Repeat only the lines below from the one containing "How do I perform: Click the green" through the one containing "Task: Open settings gear icon", inclusive, exactly as written.

========

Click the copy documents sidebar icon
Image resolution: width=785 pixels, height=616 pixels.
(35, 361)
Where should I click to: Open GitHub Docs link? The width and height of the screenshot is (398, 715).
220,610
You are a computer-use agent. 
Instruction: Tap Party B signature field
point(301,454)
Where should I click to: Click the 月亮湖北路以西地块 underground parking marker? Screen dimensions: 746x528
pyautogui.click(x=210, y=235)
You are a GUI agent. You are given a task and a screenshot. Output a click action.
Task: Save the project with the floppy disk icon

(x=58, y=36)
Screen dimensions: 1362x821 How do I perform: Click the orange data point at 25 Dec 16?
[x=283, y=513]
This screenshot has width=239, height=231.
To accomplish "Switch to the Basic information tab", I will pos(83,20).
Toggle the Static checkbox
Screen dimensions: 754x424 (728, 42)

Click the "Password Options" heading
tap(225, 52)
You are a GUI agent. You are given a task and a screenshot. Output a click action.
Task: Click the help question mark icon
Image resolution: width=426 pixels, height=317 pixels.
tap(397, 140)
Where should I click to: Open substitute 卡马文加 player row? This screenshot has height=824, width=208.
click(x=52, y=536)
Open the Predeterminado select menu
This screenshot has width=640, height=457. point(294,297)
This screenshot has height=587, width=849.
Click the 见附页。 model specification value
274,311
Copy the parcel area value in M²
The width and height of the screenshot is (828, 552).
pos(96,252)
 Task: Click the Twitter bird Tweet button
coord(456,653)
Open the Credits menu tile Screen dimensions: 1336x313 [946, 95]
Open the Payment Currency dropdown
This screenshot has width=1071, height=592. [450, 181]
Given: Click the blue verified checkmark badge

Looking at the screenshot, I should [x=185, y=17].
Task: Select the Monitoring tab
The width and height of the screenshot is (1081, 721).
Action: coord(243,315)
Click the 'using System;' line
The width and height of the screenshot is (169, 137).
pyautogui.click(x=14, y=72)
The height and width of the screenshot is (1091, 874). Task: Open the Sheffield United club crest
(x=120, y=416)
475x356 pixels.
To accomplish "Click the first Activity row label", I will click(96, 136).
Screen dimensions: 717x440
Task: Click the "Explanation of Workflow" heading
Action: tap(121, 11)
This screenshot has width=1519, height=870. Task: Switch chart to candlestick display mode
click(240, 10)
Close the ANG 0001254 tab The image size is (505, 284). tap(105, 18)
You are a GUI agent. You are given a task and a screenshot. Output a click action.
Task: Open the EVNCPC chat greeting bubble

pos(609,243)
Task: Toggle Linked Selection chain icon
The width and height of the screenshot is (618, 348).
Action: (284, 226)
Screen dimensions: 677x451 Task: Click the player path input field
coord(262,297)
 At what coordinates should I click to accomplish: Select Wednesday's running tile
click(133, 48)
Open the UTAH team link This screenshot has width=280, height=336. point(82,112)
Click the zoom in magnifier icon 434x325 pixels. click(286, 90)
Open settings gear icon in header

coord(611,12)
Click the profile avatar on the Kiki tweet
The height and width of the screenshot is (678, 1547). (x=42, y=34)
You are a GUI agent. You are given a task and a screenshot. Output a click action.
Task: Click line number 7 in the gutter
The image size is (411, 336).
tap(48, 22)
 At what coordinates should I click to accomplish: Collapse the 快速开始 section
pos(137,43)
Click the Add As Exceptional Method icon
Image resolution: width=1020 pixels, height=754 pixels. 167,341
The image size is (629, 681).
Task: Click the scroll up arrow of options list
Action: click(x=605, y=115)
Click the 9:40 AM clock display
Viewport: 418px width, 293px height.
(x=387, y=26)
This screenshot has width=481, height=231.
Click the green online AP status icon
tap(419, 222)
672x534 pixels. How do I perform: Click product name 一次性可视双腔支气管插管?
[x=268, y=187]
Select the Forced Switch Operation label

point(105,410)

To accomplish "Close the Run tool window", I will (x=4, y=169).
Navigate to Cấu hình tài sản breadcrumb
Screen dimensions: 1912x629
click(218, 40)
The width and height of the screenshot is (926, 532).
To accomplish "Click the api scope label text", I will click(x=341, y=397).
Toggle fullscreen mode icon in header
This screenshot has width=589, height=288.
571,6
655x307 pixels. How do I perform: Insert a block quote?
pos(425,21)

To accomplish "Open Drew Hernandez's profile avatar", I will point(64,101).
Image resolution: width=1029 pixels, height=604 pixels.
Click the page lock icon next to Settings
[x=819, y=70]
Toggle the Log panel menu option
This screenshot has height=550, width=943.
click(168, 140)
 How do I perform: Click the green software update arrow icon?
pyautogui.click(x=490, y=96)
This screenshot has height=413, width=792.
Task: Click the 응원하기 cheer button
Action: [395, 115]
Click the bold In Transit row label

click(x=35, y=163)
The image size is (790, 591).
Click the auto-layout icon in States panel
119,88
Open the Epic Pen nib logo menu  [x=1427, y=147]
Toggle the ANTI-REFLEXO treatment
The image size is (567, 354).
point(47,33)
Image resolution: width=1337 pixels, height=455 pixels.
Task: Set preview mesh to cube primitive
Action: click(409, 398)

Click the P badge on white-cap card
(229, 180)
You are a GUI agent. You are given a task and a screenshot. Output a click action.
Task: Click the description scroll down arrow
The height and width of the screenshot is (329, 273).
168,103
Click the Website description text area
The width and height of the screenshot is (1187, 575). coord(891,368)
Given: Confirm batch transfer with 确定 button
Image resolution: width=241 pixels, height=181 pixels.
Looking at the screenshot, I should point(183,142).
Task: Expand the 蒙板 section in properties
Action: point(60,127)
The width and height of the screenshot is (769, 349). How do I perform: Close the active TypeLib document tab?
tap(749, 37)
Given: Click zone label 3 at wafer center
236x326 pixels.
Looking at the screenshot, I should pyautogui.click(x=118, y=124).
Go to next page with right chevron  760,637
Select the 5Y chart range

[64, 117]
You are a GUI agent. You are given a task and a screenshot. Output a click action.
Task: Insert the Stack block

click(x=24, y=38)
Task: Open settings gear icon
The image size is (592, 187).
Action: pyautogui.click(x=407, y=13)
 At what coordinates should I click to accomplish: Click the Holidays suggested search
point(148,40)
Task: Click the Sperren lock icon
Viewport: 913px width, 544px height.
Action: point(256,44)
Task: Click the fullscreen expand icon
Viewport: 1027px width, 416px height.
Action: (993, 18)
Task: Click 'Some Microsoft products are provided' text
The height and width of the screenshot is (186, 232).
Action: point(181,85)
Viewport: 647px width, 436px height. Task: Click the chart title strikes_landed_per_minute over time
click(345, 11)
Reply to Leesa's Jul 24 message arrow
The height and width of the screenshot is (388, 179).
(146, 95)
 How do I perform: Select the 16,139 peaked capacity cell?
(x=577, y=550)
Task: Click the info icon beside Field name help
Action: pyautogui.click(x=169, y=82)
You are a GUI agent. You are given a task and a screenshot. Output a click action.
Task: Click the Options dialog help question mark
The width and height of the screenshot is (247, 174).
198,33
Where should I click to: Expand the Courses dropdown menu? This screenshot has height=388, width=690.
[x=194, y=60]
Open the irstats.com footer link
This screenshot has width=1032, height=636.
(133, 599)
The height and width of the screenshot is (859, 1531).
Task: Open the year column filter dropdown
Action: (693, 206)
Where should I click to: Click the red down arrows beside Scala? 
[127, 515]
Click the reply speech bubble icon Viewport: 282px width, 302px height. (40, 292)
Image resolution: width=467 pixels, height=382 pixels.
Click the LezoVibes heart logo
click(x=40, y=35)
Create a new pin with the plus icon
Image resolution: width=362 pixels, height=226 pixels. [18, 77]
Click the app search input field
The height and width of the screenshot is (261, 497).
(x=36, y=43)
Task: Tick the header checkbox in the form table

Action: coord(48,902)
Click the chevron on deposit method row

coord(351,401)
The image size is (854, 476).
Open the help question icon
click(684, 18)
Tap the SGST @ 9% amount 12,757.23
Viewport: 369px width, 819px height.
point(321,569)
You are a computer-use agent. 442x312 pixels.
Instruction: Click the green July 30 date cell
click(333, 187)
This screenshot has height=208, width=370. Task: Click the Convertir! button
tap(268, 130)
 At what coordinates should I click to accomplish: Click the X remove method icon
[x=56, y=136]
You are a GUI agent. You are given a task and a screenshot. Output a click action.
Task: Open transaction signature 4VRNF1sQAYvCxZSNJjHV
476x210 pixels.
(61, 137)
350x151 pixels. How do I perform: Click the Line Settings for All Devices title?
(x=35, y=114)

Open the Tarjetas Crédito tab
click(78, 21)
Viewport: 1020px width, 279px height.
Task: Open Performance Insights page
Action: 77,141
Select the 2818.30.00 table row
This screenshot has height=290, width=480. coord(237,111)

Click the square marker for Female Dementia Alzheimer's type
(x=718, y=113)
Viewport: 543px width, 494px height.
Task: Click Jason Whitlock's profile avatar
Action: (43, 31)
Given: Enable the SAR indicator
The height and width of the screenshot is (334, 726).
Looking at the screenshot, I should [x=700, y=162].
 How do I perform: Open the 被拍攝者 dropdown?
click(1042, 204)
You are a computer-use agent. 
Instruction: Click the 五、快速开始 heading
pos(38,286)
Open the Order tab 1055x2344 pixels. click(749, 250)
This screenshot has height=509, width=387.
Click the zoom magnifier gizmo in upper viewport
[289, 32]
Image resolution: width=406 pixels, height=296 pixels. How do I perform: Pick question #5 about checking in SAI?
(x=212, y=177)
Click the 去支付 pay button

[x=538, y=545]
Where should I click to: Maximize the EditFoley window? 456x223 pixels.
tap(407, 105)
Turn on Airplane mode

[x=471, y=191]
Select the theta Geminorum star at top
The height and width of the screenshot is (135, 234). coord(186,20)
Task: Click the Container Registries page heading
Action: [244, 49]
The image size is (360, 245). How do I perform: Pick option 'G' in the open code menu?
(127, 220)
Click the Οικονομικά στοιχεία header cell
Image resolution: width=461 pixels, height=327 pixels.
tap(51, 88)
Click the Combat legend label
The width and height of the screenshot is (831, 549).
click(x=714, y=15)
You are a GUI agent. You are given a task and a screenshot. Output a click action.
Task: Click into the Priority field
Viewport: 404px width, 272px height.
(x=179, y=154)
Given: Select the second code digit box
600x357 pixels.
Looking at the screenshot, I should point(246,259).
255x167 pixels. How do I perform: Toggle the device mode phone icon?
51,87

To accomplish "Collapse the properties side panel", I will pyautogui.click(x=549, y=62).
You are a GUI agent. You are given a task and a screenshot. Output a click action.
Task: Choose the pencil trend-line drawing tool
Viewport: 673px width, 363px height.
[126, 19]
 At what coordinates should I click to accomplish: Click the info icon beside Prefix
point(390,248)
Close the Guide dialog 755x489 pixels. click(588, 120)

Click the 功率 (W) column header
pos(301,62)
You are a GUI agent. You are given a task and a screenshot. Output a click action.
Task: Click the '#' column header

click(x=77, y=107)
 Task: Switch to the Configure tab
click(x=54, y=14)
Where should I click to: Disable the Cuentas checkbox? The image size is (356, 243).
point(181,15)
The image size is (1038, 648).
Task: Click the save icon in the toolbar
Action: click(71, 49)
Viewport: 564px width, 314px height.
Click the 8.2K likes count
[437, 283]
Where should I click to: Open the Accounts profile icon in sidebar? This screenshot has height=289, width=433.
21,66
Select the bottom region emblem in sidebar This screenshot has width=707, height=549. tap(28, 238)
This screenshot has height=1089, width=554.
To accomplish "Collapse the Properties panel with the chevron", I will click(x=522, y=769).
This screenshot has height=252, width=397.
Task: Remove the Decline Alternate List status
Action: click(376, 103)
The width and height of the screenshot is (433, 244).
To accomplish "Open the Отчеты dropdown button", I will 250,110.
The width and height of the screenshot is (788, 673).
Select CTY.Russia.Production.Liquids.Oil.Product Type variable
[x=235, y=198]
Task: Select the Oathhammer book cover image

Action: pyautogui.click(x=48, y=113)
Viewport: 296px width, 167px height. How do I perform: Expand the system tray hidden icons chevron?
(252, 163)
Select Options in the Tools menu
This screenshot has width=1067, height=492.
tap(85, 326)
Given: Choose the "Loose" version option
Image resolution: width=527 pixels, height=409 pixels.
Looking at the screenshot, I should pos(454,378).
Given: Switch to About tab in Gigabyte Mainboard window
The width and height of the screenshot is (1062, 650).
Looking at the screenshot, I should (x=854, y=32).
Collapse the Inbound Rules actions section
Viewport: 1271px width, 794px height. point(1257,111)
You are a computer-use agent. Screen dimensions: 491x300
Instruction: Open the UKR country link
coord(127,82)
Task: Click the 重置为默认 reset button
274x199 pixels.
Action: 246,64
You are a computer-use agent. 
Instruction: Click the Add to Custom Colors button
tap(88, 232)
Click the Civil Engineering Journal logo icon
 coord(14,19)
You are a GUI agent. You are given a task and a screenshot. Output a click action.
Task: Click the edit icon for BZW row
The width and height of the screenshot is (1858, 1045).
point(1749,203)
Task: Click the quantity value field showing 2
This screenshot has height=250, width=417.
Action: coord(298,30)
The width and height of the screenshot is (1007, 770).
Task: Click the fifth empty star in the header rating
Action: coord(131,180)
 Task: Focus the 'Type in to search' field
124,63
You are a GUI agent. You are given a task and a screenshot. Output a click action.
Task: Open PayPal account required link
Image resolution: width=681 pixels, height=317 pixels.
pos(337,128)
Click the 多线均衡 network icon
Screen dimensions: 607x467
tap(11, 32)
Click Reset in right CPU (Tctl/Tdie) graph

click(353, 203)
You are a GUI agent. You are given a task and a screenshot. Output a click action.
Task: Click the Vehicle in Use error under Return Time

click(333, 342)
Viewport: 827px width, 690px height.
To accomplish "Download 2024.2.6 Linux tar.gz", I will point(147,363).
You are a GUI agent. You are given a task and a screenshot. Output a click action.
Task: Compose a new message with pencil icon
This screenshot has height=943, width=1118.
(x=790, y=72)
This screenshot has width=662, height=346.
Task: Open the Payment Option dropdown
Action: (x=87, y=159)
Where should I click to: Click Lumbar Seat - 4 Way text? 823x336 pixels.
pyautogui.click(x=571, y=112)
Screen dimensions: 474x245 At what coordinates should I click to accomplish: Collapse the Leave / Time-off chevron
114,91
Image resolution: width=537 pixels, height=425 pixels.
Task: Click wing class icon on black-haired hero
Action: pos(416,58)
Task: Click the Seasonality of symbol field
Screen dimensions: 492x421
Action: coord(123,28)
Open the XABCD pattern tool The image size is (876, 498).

========

### ANSWER BELOW
 How do I perform: Click the green software update arrow icon?
pyautogui.click(x=490, y=96)
This screenshot has height=413, width=792.
Task: Click the 응원하기 cheer button
Action: [395, 115]
Click the bold In Transit row label

click(x=35, y=163)
The image size is (790, 591).
Click the auto-layout icon in States panel
119,88
Open the Epic Pen nib logo menu  [x=1427, y=147]
Toggle the ANTI-REFLEXO treatment
The image size is (567, 354).
point(47,33)
Image resolution: width=1337 pixels, height=455 pixels.
Task: Set preview mesh to cube primitive
Action: click(409, 398)

Click the P badge on white-cap card
(229, 180)
You are a GUI agent. You are given a task and a screenshot. Output a click action.
Task: Click the description scroll down arrow
The height and width of the screenshot is (329, 273).
168,103
Click the Website description text area
The width and height of the screenshot is (1187, 575). coord(891,368)
Given: Confirm batch transfer with 确定 button
Image resolution: width=241 pixels, height=181 pixels.
Looking at the screenshot, I should point(183,142).
Task: Expand the 蒙板 section in properties
Action: point(60,127)
The width and height of the screenshot is (769, 349). How do I perform: Close the active TypeLib document tab?
tap(749, 37)
Given: Click zone label 3 at wafer center
236x326 pixels.
Looking at the screenshot, I should pyautogui.click(x=118, y=124).
Go to next page with right chevron  760,637
Select the 5Y chart range

[64, 117]
You are a GUI agent. You are given a task and a screenshot. Output a click action.
Task: Insert the Stack block

click(x=24, y=38)
Task: Open settings gear icon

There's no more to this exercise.